/yoho

A compiler written in Mojo 🔥 and generates RISC-V assembly

Primary LanguageMojoMIT LicenseMIT

Yoho 🔥

Yoho 🔥 is a toy compiler crafted in Mojo 🔥 and designed to generate RISC-V assembly language.

Status

This project is currently under active development. Please refer to test.sh for example programs that the current version of the compiler supports.

Overview

Tokenizer

The tokenizer for this compiler is implemented quite manually. It calls the re2 Python library for regular expression operations at the low level.

Parser

The parser is based on Parsing Expression Grammar (PEG). It is capable of automatically generating parsers from .gram files. Below is the meta-grammar used for defining the grammar:

start: grammar ENDMARKER { grammar }

grammar: rules=rule+ { Grammar(rules) }

rule: 
    | NAME ':' NEWLINE INDENT rhs NL DEDENT { Rule(name.text, rhs)}
    | NAME ':' rhs NL { Rule(name.text, rhs)}

rhs: 
    | '|' alt NEWLINE rhs { Rhs(List(alt) + rhs.args)}
    | '|' alt NEWLINE { Rhs(List(alt)) }
    | alt NEWLINE { Rhs(List(alt)) }

alt: 
    | items action { Alt(items, action) } 
    | items { Alt(items) }

items: items=named_item+ { Items(items) }

named_item: 
    | NAME '=' item { NamedItem(item, name.text)}
    | item { NamedItem(item) }
    
item: 
    | atom '*' { Repeat0(atom) }
    | atom '+' { Repeat1(atom) }
    | sep=atom '.' node=atom '+' { Gather(sep.text, node) }
    | atom 
    
atom: 
    | '(' items ')' { Group(items.args) }
    | NAME { Atom(name.text) } 
    | STRING { Atom(string.text) }
    
action: '{' target '}' { target }

target: 
    | NAME target_atoms { Action(target_atoms, name)}
    | target_atom { Action(target_atom) }

target_atoms: 
    | target_atom target_atoms { String(target_atom + ' ' + target_atoms) }
    | target_atom 

target_atom:
    | NAME { String(name.text) }
    | NUMBER { String(number.text) }
    | ',' { String(', ') }
    | '+' { String(' + ') }
    | '(' { String('(') }
    | ')' { String(')') }
    | '.' { String('.')}

This meta-grammar provides a flexible and powerful way to define and generate the parser.
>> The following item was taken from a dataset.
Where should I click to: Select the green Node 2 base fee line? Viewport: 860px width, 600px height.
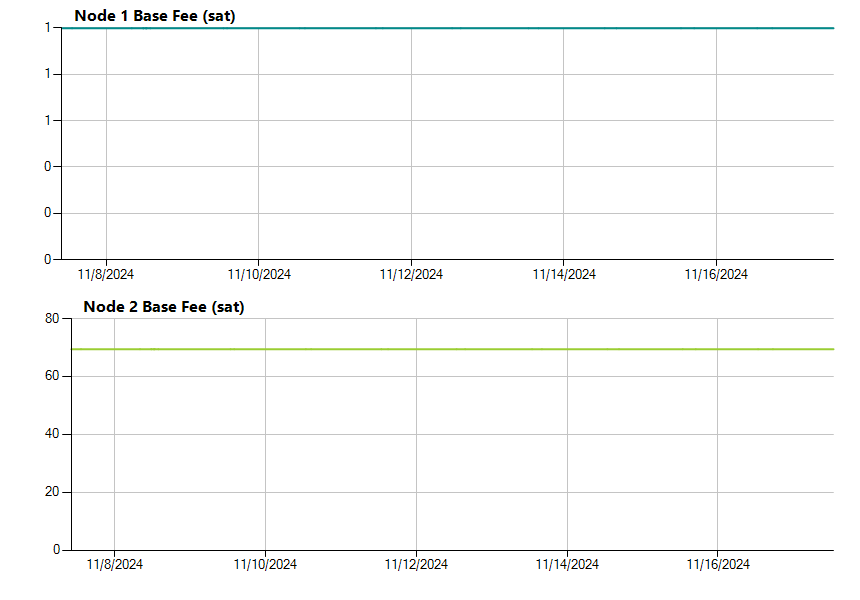click(x=452, y=349)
The parse tree can be nicely printed out:

      0:12      ┃            ┃  BinOp                             
       0:1      ┃     '1'    ┃    NUMBER                          ✔
       1:2      ┃     '-'    ┃    MINUS                           ✔
      3:12      ┃            ┃    BinOp                           
       3:8      ┃            ┃      BinOp                         
       3:4      ┃     '2'    ┃        NUMBER                      ✔
       4:5      ┃     '+'    ┃        PLUS                        ✔
       5:8      ┃            ┃        BinOp                       
       5:6      ┃     '3'    ┃          NUMBER                    ✔
       6:7      ┃     '*'    ┃          STAR                      ✔
       7:8      ┃     '2'    ┃          NUMBER                    ✔
       8:9      ┃     '-'    ┃      MINUS                         ✔
      9:12      ┃            ┃      BinOp                         
      9:10      ┃     '3'    ┃        NUMBER                      ✔
     10:11      ┃     '/'    ┃        SLASH                       ✔
     11:12      ┃     '2'    ┃        NUMBER                      ✔

CodeGen

The code generator simply reads in an ast and emit RISC-V assembly. Yes some of the source code might look silly to you and it was somewhat intentional. Simplicity and readability for first-time readers is my top priority. There is no IR or LLVM/MLIR in yoho.

References

This compiler was developed with inspiration and reference from the following projects:

  • chibicc: A small C compiler.
  • pegen: A PEG-based parser generator.

Installation

Prerequisites

Ensure you have the following installed:

  • Mojo Nightly Version. Visit the Mojo Lang website and follow the instructions to download and install the nightly version of Mojo.
  • RISC-V Toolchain. Visit this guide to install RISC-V toolchain.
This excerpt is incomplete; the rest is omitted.